Creative feeding is going to be the minor challenge, littering the tank with uneaten food so that enough lands on the corals a couple times a week w bring algae issues. consider a little trick like this, add to this type of approach over time as you want to pack feed into the corals not around them:

for your first few frags, they can all be set plug included in the sand at feeding time or left there a while out of convenience. zoanthids, a candy coral head glued to a frag plug, perhaps a little chip of brain coral, envision instead of casting food all over the tank you scoot em close together on the sand, then take a small cup creatively weighted down and you invert it over them, capping into place.

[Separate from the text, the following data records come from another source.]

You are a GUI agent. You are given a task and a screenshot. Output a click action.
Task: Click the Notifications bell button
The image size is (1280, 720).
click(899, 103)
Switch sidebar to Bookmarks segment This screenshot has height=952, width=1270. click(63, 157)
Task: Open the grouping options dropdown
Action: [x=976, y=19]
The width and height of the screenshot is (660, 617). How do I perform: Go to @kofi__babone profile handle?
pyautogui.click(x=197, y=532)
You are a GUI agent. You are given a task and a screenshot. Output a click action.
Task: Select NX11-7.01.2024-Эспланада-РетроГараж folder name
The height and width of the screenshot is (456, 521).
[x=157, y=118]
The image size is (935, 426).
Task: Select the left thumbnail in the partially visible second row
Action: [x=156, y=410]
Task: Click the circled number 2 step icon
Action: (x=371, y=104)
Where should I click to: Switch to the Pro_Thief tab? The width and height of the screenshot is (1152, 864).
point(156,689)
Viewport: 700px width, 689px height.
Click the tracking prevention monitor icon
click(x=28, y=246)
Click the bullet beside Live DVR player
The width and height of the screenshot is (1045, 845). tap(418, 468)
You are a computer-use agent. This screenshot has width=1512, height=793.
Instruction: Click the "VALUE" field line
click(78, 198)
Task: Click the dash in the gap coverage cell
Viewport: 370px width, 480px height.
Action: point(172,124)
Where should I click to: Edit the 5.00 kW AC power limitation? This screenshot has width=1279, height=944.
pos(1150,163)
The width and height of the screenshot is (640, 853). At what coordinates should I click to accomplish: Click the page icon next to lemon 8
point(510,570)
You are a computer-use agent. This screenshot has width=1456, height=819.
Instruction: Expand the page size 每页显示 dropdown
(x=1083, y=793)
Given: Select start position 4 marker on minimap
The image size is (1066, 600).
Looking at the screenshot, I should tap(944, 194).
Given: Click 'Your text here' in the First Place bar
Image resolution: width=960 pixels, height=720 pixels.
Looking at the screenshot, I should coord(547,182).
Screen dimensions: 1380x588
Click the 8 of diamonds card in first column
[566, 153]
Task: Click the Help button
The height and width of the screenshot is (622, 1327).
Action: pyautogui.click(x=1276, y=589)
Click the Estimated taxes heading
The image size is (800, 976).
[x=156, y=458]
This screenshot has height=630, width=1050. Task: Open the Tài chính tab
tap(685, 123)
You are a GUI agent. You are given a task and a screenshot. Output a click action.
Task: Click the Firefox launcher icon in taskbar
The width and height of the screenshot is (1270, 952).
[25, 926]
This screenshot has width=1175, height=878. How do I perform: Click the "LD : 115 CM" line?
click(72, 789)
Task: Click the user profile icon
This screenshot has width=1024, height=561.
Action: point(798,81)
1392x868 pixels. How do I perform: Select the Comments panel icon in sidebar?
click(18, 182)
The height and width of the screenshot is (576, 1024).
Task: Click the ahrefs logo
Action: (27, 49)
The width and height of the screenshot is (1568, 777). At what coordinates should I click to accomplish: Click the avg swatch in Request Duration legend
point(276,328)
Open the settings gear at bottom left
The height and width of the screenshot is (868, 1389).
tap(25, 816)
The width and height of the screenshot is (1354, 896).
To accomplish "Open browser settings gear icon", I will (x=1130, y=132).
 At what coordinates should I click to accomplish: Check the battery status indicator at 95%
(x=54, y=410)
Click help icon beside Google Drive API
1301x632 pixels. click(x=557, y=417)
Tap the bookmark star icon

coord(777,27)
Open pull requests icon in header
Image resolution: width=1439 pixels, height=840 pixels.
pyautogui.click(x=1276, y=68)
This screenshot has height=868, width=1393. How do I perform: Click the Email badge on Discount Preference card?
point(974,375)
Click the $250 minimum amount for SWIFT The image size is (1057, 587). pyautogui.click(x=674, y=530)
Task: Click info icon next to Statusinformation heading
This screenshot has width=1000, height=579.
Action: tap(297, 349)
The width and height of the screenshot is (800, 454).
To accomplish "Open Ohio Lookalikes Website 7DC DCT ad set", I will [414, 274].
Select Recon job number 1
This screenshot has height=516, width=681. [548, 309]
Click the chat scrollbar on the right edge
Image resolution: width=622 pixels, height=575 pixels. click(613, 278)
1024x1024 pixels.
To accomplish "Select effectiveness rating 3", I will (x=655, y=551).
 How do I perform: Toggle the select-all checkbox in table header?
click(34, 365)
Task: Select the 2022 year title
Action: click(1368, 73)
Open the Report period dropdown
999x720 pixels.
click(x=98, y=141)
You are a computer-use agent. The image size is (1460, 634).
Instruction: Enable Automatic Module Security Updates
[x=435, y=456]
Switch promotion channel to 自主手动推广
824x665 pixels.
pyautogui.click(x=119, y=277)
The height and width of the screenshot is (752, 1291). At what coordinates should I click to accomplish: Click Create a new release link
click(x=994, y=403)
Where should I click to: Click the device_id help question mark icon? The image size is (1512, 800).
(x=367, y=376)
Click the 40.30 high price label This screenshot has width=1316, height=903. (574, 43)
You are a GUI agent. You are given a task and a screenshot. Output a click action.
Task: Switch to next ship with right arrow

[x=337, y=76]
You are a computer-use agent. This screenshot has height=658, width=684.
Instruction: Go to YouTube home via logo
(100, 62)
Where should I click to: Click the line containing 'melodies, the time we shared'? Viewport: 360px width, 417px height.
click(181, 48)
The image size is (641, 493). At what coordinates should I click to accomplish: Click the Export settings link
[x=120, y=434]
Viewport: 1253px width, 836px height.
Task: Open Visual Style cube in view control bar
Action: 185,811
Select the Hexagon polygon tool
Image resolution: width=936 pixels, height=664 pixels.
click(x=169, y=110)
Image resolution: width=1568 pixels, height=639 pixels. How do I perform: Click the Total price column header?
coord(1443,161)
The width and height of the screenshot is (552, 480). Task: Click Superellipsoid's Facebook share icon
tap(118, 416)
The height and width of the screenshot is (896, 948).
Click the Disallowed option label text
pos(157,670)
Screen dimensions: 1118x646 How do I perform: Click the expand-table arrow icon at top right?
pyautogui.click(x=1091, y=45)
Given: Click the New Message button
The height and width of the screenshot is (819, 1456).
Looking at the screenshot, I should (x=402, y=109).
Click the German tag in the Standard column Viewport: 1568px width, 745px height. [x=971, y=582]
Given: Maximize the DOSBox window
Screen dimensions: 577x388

you inject the feed into a hole in the cup :)

they eat cuz its contained, leave it about 30 mins. stick a siphon tube into the hole and siphon with an airline back out some waste feed.

lift cup turn on pumps you have fat corals and literally no waste. stuff like that is how you can easily not have to wait a long time for corals, feed is all they need and some decent average params.
 
Creative feeding is going to be the minor challenge, littering the tank with uneaten food so that enough lands on the corals a couple times a week w bring algae issues. consider a little trick like this, add to this type of approach over time as you want to pack feed into the corals not around them:

for your first few frags, they can all be set plug included in the sand at feeding time or left there a while out of convenience. zoanthids, a candy coral head glued to a frag plug, perhaps a little chip of brain coral, envision instead of casting food all over the tank you scoot em close together on the sand, then take a small cup creatively weighted down and you invert it over them, capping into place.

you inject the feed into a hole in the cup :)

they eat cuz its contained, leave it about 30 mins. stick a siphon tube into the hole and siphon with an airline back out some waste feed.

lift cup turn on pumps you have fat corals and literally no waste. stuff like that is how you can easily not have to wait a long time for corals, feed is all they need and some decent average params.
That is a creative way to do it. Thank you for the suggestion.